**ФРАГМЕНТ:**

┏━━

Шрифт:
Интервал:
Закладка:
Роден берется за работу. У Малера совсем немного времени; он должен ехать в Вену 1 мая. Каждый сеанс продолжается примерно полтора часа. Роден работает быстро; он вынужден, ведь Малеру никак не сидится на месте. В игре «замри», с кем бы он ни играл, он обязательно проиграет первым. «Он даже минуты не мог просидеть неподвижно», – замечает Альма.
Несмотря на все это, между композитором и скульптором возникает некоторая связь. «Роден влюбился в свою модель; он был очень грустен, когда нам пришлось уехать из Парижа, поскольку он хотел работать над бюстом гораздо дольше, – говорит Альма. – Его метод совсем не похож на манеру других скульпторов, за которыми я имела возможность наблюдать. Сначала выравнивал необработанный ком глины и затем добавлял к нему кусочки глины, которые скатывал между пальцами за разговором. Его метод заключался в том, чтобы добавлять, а не убирать лишнее. После нашего ухода он все разравнивал и на следующий день добавлял еще. Я практически не видела его с инструментом в руке. Он сказал, что в голове Малера перемешались головы Франклина, Фридриха Великого и Моцарта».
На каждом сеансе Малеры замечают, что пока Роден работает, в соседней комнате всегда терпеливо сидит одна из его любовниц. «То одна, то другая девушка с алыми губами неизменно проводила там долгие и неблагодарные часы, так как он почти не обращал на нее внимания и не говорил с нею даже в перерывы. Видимо, он обладал сильнейшим очарованием, чтобы привлекать таких девушек, а ведь это были девушки, как говорится, из «общества», и чтобы они мирились с подобным отношением… Иногда нас прерывал громкий стук в дверь; это была une amie[223], которую Роден назвал надоедой. Ей приходилось часами ждать в соседней комнате, из-за чего Роден нервничал и бушевал».
Роден работает в бешеном темпе. «Он подходил, потом отступал, смотрел на фигуру в зеркало, что-то бормотал, издавал нечленораздельные звуки, вносил поправки и изменения», – пишет Стефан Цвейг, наблюдая за его работой.

┗━━

**ИСХОДНЫЕ СТРОКИ:**

┏━━

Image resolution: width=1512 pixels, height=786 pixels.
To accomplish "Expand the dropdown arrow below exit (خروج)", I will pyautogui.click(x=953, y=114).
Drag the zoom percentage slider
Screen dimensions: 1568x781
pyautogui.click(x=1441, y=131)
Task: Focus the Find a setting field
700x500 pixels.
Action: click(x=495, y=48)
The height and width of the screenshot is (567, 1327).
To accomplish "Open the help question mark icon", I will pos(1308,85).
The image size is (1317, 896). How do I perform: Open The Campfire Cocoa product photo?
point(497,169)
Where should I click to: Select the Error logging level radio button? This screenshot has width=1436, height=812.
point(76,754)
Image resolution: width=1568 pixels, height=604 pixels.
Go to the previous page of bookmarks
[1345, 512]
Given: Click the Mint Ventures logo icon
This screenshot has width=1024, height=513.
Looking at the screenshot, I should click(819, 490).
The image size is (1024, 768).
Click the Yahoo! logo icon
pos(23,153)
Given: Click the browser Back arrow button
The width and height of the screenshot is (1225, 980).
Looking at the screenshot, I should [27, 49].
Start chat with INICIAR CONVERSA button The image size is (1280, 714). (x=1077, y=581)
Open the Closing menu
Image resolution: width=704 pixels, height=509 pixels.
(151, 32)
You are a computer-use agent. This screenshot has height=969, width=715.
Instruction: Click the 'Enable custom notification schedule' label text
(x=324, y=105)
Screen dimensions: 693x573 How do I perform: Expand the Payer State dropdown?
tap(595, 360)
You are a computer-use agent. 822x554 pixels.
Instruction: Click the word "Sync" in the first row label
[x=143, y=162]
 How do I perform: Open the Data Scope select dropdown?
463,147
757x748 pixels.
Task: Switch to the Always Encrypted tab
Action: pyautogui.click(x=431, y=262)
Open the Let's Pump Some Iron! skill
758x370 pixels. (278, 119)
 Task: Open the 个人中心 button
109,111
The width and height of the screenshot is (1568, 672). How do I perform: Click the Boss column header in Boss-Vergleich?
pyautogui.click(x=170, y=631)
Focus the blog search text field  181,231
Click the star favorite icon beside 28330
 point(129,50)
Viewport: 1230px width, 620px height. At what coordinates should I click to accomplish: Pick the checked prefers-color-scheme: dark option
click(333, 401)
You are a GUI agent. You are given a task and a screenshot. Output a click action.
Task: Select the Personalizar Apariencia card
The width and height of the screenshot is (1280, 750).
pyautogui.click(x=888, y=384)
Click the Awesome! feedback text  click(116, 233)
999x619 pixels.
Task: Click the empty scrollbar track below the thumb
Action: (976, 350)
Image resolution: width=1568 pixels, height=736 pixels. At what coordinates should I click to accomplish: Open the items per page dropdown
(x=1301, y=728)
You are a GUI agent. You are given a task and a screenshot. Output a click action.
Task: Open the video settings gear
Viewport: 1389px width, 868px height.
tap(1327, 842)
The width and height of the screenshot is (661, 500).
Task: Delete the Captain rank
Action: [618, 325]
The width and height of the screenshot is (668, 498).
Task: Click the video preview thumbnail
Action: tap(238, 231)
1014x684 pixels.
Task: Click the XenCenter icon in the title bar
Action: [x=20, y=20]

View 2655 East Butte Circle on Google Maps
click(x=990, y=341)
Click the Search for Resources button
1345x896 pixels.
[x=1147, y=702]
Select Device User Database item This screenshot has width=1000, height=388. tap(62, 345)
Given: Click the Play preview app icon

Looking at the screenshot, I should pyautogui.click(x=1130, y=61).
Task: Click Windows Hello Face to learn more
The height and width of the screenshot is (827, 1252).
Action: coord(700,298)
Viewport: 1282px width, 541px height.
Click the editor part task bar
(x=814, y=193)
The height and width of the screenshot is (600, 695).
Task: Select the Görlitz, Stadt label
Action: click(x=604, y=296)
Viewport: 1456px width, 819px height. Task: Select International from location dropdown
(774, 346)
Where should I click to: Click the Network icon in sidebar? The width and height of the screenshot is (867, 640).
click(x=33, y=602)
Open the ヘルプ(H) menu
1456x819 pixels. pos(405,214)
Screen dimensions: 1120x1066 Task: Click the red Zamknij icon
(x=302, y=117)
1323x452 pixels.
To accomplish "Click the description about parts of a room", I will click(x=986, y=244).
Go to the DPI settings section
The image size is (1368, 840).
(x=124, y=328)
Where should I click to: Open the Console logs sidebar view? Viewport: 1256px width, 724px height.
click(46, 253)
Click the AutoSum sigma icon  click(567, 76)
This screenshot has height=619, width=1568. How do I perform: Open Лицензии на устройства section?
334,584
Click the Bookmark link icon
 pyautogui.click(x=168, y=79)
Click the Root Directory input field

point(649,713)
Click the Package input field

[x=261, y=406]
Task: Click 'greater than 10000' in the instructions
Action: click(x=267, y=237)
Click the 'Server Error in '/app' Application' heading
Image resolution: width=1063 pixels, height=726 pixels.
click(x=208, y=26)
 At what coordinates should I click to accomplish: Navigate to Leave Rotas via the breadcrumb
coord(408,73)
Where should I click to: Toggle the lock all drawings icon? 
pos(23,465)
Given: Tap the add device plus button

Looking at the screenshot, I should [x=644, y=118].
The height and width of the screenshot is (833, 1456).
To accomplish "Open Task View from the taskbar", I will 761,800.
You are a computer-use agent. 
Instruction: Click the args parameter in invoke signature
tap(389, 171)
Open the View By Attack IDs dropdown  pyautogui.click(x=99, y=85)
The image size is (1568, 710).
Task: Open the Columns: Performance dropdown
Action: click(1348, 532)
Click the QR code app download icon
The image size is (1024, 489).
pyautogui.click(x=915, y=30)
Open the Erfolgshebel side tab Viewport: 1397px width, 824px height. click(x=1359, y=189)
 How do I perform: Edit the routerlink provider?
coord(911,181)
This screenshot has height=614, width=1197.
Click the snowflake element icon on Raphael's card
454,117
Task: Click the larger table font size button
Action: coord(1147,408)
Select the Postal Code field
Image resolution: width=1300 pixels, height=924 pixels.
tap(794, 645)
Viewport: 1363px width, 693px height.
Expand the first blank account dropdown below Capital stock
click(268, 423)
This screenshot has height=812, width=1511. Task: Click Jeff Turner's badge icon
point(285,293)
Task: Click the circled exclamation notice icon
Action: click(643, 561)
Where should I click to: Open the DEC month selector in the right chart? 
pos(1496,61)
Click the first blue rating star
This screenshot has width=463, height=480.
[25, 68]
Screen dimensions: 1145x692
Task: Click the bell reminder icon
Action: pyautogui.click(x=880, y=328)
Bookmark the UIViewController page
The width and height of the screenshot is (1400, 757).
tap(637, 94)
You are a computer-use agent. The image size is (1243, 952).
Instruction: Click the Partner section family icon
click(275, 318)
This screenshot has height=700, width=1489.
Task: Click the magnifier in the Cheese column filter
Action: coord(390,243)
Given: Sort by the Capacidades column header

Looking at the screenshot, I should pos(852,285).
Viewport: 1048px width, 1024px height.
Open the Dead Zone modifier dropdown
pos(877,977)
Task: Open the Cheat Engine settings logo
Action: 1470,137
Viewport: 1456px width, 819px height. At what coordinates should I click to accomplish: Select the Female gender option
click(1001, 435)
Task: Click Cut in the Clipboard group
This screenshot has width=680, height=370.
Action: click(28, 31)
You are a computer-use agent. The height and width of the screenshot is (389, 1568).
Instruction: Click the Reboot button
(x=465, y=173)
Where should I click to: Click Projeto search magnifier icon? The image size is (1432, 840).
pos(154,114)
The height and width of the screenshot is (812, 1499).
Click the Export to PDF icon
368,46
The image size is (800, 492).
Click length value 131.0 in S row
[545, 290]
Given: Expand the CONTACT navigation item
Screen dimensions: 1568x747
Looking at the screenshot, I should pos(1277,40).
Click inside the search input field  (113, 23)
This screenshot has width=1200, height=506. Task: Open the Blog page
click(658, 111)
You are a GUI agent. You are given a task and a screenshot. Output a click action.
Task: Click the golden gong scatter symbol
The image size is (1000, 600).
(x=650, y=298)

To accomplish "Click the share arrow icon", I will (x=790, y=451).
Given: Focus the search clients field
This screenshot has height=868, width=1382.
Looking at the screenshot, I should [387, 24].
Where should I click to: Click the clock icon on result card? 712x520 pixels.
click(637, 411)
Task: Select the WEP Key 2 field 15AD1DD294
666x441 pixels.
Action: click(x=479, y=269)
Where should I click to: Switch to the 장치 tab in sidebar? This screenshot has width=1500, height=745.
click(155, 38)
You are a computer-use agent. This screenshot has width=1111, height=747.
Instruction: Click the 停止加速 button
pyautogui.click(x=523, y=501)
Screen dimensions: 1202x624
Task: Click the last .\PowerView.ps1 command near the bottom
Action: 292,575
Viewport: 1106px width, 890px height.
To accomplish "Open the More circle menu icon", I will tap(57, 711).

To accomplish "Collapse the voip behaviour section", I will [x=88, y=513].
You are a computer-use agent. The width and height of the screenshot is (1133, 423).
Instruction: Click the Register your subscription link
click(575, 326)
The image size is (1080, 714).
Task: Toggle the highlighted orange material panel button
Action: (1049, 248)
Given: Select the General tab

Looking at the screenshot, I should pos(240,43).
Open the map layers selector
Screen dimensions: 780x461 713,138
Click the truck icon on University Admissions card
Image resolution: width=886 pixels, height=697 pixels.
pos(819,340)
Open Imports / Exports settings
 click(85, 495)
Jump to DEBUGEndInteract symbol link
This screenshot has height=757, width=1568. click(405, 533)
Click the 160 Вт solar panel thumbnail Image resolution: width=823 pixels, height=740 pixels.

┗━━

**ПОСТАВЛЕННЫЕ ЗАДАЧИ:**
1) Сколько примерно длится каждый сеанс, по данным фрагмента о работе Родена над бюстом Малера?
2) Продолжите фрагмент о том, как Роден лепил бюст Малера, начав сразу после его последнего предложения.

**РЕЗУЛЬТАТЫ ВЫПОЛНЕНИЯ:**
1) Примерно полтора часа.

2)
Только однажды происходит конфликт между двумя творцами. Родену нужно посмотреть на голову Малера сверху, чтобы «оценить ее объем и контур», поэтому он просит его, «пожалуй, довольно бесцеремонно», встать на колени. Но Малер известен обидчивостью и неправильно понимает просьбу. С какой стати он должен пресмыкаться? «Музыкант решил, что я просил его встать на колени, чтобы его унизить», – позже понимает Роден.
Вместо того, чтобы опуститься, как его просят, Малер вспыхивает от гнева и бросается вон из мастерской. Он дирижер, он сам командует и не привык, чтобы командовали им. Все делают то, что он велит: как-то раз он сказал, что дирижировал бы одним взглядом, если бы не близорукость. Однако, несмотря на языковые трудности, недоразумение вскоре проясняется, и перед отъездом в Вену Малер соглашается еще несколько раз попозировать в октябре.
Роден увлечен собственным творением. «Чувствуется оттенок не просто восточного происхождения, но чего-то даже еще более чужестранного – расы, уже утерянной для нас, египтян времен Рамзеса», – разливается он. Он создает два бюста Малера, один погрубее, более экспрессионистский, другой более плавный и натуралистичный. На пятидесятилетие Малеру презентуют книгу с фотографией его бюста на обложке. Внутри восхваления от его многочисленных поклонников, включая Гуго фон Гофмансталя и Цвейга. Сам Роден пишет поздравление «Au Grand Musicien G. Mahler»[224].
После смерти Малера Роден велит своему ассистенту Аристиду Руссо вырезать в мраморе второй вариант бюста. Его и сейчас можно увидеть в музее Родена. Как ни странно, на табличке указано «Моцарт». Альма Малер считает это ошибкой хранителя музея, но есть мнение, что виноват сам Роден. Может быть, он таким образом хочет подчеркнуть в скульптуре предсмертные слова Малера «Моцарт… Моцарт!»? Или, будучи неплохим коммерсантом, Роден полагает, что публика скорее придет посмотреть на самого популярного в мире композитора, нежели на мрачного, нелюдимого современника, которого циники прозвали Herr Malheur[225]?
Улица Гете, Париж
1900 год
Лишь недавно двадцатитрехлетняя Айседора Дункан осознала, что ее тело «не только инструмент выражения священной гармонии музыки». Начать с того, что ее бюст, такое ощущение, живет своей собственной жизнью. «Мои маленькие груди стали незаметно наливаться, смущая меня приятными и удивительными ощущениями. Бедра, напоминавшие еще недавно бедра мальчика, начали округляться, и по всему моему существу разлилось одно огромное, волнующее, настойчивое желание, в смысле которого нельзя было ошибиться. По ночам меня мучила бессонница, и я металась в постели в горячечном, мучительном томлении».
Итак, загипнотизировав Лондон своим неудержимым танцем, Айседора отправляется в Париж с одной целью: распрощаться с девственностью.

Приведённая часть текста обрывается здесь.